Shippers who believe they were overcharged have specific time limits to act. Under federal law, a civil action to recover overcharges from a motor carrier must begin within 18 months of the claim’s accrual date, which is the date of delivery or tender of delivery. If the shipper instead files a formal complaint with the STB, the deadline extends to three years.13Office of the Law Revision Counsel. 49 USC 14705 – Limitation on Actions by and Against Carriers
There’s a built-in extension worth knowing: if the shipper submits a written overcharge claim to the carrier within the 18-month window and the carrier denies any part of it, the limitation period extends by six months from the date of the carrier’s written denial.13Office of the Law Revision Counsel. 49 USC 14705 – Limitation on Actions by and Against Carriers The practical lesson is to file claims in writing immediately rather than trying to resolve disputes informally and watching the clock run out.
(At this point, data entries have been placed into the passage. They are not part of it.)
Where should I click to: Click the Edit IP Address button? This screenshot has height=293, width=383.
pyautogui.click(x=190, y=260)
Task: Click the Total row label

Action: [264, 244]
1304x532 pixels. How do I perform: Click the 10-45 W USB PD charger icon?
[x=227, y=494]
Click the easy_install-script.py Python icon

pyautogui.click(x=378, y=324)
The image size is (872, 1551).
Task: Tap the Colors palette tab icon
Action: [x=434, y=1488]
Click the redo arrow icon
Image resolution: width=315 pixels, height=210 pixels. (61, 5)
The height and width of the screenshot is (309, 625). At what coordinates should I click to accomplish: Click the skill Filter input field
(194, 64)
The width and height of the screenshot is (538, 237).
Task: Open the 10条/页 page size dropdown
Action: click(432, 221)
For cargo loss or damage claims (as opposed to billing disputes), the federal minimum filing window is nine months from delivery or from the date delivery should reasonably have occurred.2eCFR. 49 CFR 370.3 – Filing of Claims The bill of lading or tariff may set a longer period, but it cannot shorten the nine-month floor.
Published tariff rates are almost never what high-volume shippers actually pay. In practice, carriers offer percentage discounts off their tariff base rates, and the size of that discount depends on shipping volume, lane consistency, and how competitive the carrier’s pricing is for a given region. A 60% discount off a high tariff rate base can still cost more than a 40% discount off a lower one—the final price depends on the interaction between the rate base and the discount, not the discount percentage alone.
Shippers with significant volume sometimes negotiate pricing off a standardized rate base (like SMC3’s CzarLite) rather than a carrier’s proprietary base. The advantage is stability: a standardized base can’t be unilaterally adjusted by the carrier, so a 55% discount today means the same thing six months from now unless the standardized base itself changes. With a carrier’s proprietary base, the carrier can issue a General Rate Increase (GRI) that raises the underlying rates, effectively shrinking your discount even though the percentage hasn’t changed.
GRIs happen regularly—often annually, sometimes more—and carriers typically announce them as an average percentage increase. But the word “average” does the heavy lifting. Individual lanes can see increases well above the headline number while others stay flat, depending on where the carrier needs to recoup costs or manage capacity. Reviewing the actual lane-level impact of a GRI matters more than the press release number.
Spot rates—one-time prices quoted for an individual shipment—exist outside the tariff framework entirely. They reflect real-time supply and demand and can be higher or lower than tariff-based contract rates depending on market conditions. Shippers that rely heavily on spot pricing sacrifice cost predictability. Those with steady shipping volumes generally do better locking in contract rates benchmarked against a tariff or standardized rate base, then using spot quotes only when capacity tightens or volumes spike unexpectedly.